ČT24
- Country: Czech Republic
- Broadcast area: Czech Republic Slovakia
- Headquarters: Kavčí hory, Prague, Czech Republic

Programming
- Language: Czech
- Picture format: 1080i (HDTV)

Ownership
- Owner: Czech Television
- Sister channels: ČT1; ČT2; ČT Sport; ČT :D; ČT art;

History
- Launched: 2 May 2005; 21 years ago

Links
- Website: Official website

Availability

Terrestrial
- DVB-T/T2: MUX 21 (FTA) (HD)

Streaming media
- ČT24 Online: Watch live (Worldwide access is available)

= ČT24 =

ČT24 (/cs/) is a 24-hour news channel in Czechia, owned and operated by Czech Television. The channel was launched on 2 May 2005.

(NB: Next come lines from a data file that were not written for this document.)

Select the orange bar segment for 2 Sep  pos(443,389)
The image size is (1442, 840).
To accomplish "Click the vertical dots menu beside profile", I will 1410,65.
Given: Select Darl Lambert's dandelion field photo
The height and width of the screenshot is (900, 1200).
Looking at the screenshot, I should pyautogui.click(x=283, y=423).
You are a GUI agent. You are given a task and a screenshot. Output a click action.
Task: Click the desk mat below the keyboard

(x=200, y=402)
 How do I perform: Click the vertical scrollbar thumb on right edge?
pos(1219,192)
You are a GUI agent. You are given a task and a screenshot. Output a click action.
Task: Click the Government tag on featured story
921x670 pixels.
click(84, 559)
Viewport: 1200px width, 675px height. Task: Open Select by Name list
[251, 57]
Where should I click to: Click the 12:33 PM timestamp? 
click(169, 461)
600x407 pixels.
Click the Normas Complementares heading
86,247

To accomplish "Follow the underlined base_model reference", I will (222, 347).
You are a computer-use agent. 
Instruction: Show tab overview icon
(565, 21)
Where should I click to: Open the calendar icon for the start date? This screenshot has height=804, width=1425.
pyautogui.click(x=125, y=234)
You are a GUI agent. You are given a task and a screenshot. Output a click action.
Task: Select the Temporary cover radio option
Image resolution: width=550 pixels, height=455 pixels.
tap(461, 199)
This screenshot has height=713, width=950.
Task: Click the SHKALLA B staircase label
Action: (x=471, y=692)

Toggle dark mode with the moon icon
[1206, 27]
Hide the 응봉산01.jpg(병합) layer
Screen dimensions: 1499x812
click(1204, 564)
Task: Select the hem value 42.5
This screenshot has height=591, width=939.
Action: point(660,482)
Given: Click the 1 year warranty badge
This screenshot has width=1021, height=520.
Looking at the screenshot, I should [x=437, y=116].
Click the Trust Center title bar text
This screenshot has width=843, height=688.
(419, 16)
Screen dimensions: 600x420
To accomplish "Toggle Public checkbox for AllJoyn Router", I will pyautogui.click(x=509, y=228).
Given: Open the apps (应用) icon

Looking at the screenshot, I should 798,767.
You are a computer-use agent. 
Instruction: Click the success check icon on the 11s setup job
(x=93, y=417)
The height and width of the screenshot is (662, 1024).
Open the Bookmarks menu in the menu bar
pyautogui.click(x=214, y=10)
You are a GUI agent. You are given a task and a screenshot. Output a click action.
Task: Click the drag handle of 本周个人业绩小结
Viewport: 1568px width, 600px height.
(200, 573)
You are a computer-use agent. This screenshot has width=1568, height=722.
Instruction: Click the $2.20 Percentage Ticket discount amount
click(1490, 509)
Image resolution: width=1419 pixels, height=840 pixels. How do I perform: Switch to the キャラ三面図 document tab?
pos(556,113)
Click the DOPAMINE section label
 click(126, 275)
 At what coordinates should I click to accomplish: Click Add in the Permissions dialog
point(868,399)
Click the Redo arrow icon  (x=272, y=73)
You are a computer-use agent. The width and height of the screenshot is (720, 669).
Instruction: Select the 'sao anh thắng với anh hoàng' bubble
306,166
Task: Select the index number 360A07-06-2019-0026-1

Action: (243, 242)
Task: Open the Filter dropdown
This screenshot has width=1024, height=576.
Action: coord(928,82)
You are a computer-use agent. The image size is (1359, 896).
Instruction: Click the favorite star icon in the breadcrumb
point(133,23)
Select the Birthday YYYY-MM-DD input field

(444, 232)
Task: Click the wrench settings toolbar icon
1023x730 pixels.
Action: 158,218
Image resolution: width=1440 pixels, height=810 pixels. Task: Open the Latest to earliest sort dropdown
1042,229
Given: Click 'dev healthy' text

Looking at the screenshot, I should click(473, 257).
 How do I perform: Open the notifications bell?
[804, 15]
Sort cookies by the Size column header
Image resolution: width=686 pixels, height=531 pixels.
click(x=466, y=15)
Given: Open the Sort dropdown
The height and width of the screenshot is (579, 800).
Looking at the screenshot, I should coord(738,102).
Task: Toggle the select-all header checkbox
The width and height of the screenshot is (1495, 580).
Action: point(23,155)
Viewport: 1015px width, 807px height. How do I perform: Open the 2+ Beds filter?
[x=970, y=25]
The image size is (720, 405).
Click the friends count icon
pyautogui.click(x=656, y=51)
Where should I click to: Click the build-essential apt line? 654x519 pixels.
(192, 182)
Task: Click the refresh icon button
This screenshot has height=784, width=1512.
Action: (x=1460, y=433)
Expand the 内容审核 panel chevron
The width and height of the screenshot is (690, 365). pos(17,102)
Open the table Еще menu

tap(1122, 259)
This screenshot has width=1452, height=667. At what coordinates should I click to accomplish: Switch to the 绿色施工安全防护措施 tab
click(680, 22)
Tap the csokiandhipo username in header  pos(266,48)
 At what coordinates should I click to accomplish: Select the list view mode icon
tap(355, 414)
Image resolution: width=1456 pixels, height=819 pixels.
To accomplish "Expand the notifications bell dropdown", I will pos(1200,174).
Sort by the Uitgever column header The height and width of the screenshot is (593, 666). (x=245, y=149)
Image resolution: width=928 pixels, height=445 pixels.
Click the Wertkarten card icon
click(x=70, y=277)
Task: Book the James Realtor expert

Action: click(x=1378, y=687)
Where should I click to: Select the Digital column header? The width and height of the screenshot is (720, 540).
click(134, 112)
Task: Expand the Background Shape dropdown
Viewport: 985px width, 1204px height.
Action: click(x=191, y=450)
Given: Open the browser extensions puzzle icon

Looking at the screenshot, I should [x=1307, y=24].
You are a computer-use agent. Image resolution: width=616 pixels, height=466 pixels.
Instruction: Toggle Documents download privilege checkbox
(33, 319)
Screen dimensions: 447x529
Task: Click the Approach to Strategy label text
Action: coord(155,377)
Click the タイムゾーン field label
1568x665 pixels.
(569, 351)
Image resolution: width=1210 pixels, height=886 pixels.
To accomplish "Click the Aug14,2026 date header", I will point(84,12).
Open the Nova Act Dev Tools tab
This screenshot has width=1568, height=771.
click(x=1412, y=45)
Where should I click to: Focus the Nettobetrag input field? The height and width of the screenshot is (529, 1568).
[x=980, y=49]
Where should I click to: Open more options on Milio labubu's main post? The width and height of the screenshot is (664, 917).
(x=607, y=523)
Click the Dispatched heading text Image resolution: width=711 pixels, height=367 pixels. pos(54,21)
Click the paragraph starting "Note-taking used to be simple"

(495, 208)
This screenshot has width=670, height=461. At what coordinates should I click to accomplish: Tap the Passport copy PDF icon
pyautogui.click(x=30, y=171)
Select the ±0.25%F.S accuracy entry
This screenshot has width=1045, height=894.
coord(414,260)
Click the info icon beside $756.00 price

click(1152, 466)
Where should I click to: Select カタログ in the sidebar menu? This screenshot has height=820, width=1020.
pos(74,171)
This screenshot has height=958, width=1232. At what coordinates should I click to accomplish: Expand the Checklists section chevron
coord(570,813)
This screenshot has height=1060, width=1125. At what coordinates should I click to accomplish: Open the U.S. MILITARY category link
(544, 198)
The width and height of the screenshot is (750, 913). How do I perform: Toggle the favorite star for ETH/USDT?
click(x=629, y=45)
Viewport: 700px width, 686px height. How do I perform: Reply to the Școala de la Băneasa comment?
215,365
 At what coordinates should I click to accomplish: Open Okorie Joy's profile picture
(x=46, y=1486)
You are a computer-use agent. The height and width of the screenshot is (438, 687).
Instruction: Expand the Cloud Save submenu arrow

ČT24 broadcasts from Prague, but has branches and broadcasts in Brno and Ostrava.

== History ==
The channel started broadcasting at 1pm on 2 May 2005, as the first project in Czech Television's digitalization plan. It was established as an expansion of its public service credentials, and not a "trap to increase advertising time".

== Broadcast ==
ČT24 broadcasts live over the internet, as well as over the satellites Astra 3B and Intelsat 10-02. It is carried on Czech cable-TV providers and digital terrestrial services.

===HD===
High-definition (HD) broadcasting via satellite started on 1 November 2016 using Astra 3B-capacities.

==Logos==

ČT24 first logo from 2005 to 2007
ČT24 second logo from 2007 to 2012
ČT24 third logo from 2012 to 2020

== Format ==
ČT24 airs a short news bulletin every hour on the hour. This channel airs other shows including 90' ČT24, Hyde Park Civilizace, Věda 24, Horizont ČT24, Interview ČT24, Studio 6, Newsroom ČT24, Studio ČT24, Branky, body, vteřiny, Týden v kultuře, Události, Události, komentáře, Události v kultuře, Události v regionech, Týden v regionech, Zprávy v 12, Zprávy v 16, Zprávy v 23 and Předpověď počasí.